* _GIVEN INSTRUCTION_
Render the records from the line with "Click the green Approve button" through the line with "(x=164, y=258)" as a two-column CSV with the headers record_text and answer. Give one row per record, with its text and its answer each in a single quoted field and line breaks replaced by spaces.

* _TASK MATERIAL_
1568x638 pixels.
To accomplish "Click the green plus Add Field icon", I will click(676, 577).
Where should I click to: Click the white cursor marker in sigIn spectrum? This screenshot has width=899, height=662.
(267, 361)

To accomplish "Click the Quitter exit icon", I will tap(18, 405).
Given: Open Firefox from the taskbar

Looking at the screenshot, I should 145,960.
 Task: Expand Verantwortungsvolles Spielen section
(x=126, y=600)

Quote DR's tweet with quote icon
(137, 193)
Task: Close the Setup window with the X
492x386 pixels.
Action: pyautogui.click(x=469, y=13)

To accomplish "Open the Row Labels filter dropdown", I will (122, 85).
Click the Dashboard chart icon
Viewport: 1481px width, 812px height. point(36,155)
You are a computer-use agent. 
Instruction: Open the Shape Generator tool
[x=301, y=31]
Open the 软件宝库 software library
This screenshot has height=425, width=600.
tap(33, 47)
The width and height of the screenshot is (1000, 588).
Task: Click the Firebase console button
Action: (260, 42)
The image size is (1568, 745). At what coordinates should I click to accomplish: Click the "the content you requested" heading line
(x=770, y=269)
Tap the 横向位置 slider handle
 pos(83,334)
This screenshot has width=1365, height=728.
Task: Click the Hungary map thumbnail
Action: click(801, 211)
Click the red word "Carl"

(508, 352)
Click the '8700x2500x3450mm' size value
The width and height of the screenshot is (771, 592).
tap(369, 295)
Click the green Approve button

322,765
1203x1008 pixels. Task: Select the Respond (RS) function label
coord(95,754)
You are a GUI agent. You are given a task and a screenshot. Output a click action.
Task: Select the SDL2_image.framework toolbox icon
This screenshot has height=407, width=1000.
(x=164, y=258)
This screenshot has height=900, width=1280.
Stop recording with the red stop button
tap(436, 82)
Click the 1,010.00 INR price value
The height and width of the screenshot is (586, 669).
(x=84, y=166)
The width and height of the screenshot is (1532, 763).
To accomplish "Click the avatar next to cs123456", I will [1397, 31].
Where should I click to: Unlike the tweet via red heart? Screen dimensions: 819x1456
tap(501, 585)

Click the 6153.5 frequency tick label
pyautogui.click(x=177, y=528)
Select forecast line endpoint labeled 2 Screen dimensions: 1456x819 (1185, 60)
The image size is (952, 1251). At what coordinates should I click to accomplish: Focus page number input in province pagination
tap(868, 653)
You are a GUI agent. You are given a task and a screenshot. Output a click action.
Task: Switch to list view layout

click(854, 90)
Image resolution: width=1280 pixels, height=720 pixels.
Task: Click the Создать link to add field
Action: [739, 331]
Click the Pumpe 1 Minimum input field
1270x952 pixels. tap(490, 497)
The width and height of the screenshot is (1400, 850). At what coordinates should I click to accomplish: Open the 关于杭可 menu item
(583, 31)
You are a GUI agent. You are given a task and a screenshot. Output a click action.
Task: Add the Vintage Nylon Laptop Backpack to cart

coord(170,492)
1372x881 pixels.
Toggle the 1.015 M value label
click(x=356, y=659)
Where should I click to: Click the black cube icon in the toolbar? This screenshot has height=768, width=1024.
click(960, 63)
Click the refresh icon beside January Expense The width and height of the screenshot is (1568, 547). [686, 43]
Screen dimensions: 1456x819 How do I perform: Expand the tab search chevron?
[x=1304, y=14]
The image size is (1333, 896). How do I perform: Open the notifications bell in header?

* _COMPLETE OUTPUT_
record_text,answer
"Click the green Approve button","322,765"
"1203x1008 pixels. Task: Select the Respond (RS) function label","coord(95,754)"
"You are a GUI agent. You are given a task and a screenshot. Output a click action. Task: Select the SDL2_image.framework toolbox icon This screenshot has height=407, width=1000.","(x=164, y=258)"